Description
Are you old enough to remember playing with dolls, splashing in puddles and climbing trees or walls when you were a child?
The simple pleasures that defined childhood for generations in Malta appear to be dying out as an increasing number of kids today stay indoors and surf the internet instead.
Skipping, hide and seek and ‘tag it’ are the playground games most of us aged over 40 will remember most fondly from our school days.
Games such as cat’s cradle and hopscotch were far more popular with girls, while marbles, rounders, conkers and British Bulldog were the favoured activities for boys.
Hide and seek, kiss chase and tag were popular with all schoolchildren at break-time.

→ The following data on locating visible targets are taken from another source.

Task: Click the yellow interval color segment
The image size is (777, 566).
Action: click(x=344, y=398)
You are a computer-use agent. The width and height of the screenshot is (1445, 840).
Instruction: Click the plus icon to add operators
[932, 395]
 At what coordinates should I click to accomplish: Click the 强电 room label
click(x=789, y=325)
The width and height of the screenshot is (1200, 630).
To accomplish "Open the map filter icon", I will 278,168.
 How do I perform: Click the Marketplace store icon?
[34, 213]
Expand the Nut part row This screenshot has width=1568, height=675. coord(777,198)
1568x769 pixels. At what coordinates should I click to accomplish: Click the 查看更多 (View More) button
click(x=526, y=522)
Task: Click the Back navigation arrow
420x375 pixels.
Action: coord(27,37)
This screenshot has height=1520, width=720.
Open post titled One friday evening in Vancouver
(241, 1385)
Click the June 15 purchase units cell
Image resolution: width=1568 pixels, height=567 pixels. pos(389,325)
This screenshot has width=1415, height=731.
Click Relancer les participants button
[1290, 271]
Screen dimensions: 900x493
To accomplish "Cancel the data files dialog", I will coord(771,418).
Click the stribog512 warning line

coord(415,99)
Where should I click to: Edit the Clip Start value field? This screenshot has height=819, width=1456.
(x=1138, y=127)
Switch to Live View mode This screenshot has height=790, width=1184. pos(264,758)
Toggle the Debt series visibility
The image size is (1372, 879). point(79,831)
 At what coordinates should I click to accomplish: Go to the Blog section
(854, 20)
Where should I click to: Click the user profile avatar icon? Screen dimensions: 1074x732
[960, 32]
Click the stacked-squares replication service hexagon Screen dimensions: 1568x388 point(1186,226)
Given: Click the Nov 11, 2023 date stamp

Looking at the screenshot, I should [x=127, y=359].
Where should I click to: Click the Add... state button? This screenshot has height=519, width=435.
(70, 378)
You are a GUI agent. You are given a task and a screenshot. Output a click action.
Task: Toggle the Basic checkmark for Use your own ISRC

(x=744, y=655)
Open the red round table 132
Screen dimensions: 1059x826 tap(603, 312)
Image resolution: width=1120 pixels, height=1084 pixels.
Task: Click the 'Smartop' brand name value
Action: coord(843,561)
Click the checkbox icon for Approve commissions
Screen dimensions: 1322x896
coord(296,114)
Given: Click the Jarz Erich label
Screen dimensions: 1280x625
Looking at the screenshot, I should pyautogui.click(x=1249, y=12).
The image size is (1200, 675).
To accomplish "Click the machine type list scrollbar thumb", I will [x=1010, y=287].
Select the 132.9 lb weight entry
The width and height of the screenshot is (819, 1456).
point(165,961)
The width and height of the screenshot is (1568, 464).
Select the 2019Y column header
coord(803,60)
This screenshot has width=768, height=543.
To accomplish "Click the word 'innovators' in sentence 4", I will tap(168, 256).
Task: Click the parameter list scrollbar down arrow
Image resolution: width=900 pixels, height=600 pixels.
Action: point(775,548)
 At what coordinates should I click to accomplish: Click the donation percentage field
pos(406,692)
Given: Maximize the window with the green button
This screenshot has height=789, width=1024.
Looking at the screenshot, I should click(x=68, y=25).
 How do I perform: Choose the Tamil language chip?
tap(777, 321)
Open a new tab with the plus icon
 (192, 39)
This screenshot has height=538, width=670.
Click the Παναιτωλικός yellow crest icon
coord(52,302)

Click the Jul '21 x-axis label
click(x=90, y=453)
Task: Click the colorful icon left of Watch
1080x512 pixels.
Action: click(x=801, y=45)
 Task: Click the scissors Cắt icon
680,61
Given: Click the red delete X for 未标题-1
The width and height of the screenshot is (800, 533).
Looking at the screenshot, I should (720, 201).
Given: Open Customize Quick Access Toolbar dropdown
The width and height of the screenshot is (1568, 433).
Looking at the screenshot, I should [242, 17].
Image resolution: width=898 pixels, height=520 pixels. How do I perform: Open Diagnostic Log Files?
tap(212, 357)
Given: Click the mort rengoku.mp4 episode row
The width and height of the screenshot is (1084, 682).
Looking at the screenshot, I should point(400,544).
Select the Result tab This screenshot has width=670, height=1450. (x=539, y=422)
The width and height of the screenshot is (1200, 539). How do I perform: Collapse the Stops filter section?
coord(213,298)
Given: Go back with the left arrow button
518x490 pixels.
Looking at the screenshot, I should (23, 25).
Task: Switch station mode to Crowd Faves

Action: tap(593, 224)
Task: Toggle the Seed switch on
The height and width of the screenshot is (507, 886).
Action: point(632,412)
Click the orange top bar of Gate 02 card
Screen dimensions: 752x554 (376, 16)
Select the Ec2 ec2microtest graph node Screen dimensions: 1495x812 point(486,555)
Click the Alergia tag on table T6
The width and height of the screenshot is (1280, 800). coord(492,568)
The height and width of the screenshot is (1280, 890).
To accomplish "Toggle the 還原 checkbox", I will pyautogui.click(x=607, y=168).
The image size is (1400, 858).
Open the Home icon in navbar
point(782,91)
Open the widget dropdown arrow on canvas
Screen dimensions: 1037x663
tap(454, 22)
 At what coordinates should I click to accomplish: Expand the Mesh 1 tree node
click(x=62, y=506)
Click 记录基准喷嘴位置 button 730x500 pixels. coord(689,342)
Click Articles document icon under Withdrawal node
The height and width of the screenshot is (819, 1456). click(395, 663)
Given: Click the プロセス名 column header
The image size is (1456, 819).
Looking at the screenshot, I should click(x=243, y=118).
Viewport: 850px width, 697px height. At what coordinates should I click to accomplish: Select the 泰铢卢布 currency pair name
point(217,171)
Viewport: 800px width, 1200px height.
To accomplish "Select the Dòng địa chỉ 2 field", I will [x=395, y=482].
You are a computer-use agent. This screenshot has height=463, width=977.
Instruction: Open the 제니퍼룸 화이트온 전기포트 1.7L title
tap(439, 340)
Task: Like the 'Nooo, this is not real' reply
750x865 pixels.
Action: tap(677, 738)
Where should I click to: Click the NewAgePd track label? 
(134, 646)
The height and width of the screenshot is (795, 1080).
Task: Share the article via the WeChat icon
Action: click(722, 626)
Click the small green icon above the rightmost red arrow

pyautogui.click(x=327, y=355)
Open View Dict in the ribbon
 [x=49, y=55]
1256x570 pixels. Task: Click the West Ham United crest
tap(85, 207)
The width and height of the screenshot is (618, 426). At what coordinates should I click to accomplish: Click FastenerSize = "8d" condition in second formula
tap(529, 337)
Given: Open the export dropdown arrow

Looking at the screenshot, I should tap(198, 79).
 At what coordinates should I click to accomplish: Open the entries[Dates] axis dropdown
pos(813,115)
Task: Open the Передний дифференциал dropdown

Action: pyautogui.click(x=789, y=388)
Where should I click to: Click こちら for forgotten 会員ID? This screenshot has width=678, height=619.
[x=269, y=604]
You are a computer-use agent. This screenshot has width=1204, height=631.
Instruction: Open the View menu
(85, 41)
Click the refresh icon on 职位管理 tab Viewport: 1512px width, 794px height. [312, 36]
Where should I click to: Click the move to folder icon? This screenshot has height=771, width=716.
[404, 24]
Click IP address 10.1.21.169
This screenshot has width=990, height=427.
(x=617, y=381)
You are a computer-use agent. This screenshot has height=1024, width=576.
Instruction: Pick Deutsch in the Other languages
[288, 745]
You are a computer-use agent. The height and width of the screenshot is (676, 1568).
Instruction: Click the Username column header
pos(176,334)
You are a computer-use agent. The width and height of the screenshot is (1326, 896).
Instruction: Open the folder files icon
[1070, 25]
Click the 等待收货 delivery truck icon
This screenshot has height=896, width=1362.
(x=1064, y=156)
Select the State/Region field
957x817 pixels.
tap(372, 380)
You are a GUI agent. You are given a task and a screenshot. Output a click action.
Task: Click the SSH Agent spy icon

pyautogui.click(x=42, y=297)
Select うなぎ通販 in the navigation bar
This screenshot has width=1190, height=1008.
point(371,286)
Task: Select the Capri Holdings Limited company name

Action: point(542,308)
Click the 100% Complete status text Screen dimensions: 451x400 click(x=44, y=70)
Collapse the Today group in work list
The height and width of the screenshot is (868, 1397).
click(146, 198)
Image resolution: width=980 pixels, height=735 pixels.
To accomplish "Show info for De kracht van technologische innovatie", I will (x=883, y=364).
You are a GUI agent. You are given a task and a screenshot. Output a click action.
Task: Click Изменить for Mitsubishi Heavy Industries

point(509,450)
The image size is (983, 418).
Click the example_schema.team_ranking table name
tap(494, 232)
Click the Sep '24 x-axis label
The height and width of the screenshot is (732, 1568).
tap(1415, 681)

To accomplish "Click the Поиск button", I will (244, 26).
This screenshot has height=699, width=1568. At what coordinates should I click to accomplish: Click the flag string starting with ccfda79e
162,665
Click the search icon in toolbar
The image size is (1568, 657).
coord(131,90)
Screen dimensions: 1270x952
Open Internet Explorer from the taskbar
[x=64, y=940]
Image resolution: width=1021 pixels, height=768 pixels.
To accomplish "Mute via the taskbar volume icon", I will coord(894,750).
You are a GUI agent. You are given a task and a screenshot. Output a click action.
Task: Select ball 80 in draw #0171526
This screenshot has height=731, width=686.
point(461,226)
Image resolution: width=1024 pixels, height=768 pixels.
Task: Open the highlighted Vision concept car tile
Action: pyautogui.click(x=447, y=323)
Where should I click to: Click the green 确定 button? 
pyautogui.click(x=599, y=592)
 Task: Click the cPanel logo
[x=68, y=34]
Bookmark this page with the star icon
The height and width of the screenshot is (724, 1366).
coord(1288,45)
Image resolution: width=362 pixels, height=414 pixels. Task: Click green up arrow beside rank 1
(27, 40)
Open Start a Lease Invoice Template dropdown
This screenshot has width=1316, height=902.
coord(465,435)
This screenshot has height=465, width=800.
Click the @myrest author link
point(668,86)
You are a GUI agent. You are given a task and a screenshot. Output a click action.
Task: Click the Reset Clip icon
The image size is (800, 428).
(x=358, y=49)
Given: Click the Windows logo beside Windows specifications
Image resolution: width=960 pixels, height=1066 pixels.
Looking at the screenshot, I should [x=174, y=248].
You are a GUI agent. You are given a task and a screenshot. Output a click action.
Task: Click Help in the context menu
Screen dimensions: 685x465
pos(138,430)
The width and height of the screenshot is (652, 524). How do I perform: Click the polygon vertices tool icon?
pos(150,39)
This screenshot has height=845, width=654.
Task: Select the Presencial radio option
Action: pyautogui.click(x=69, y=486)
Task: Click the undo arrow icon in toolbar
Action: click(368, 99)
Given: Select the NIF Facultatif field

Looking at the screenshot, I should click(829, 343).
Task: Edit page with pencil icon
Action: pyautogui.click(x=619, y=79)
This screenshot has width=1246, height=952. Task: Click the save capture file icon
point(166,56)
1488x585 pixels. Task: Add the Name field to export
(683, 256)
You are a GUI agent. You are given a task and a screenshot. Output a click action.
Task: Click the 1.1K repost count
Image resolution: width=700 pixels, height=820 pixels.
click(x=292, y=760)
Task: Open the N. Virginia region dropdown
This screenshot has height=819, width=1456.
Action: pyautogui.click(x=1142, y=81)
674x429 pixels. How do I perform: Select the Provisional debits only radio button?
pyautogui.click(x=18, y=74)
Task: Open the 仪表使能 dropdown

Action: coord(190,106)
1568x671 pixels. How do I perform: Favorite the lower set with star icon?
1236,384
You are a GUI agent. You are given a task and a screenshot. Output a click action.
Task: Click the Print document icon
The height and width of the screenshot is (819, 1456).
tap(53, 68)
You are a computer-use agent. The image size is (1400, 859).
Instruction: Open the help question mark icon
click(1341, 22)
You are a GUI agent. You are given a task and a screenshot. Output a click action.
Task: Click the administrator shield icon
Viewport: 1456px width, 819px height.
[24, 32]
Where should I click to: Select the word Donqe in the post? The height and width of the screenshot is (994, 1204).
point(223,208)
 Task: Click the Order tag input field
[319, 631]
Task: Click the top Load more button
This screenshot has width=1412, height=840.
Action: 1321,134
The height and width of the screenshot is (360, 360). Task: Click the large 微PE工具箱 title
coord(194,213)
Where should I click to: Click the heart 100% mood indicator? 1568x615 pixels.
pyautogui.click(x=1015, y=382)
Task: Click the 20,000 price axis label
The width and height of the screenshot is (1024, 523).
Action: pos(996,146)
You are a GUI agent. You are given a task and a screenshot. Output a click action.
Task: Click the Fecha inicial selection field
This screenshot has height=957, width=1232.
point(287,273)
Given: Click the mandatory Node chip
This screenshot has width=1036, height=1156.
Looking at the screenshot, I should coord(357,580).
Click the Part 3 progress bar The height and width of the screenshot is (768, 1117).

Other traditional Maltese games you might remember are:
Boċċi
Mainly played by boys and possibly still popular today, the game challenges participants to launch a marble ball from a distance at a row of other marbles.
It-Tiġieġa l-Għamja
The name of this game translates to ‘the blind chicken’, the titular player being blindfolded and then sent to chase the other players, who would tempt the blindfolded player into catching them over the others. Whoever is caught by the ‘blind chicken’ takes up the role in the next round.
Żibeġ
Kids would launch differently coloured beads in a hole in the ground. The last one to successfully throw their bead into the hole would take home the entire set of beads.
Xixu
A child hits a small piece of wood with a larger plank. As it’s launched in the air, the other players would run to catch it, and whoever succeeds will be the one hitting it once the game starts up again.
Lupu Lupu
A player sits on the floor pretending to stir a pot of boiling water. The other players take turns to ask, “Lupu, Lupu x’inti tagħmel?”, ‘Oh fox, oh fox, what are you doing?’. The ‘fox’ answers that they are boiling a pot of water. They eventually get up and begin to chase the other players – the one who’s caught plays the role of the ‘fox’ in the next round.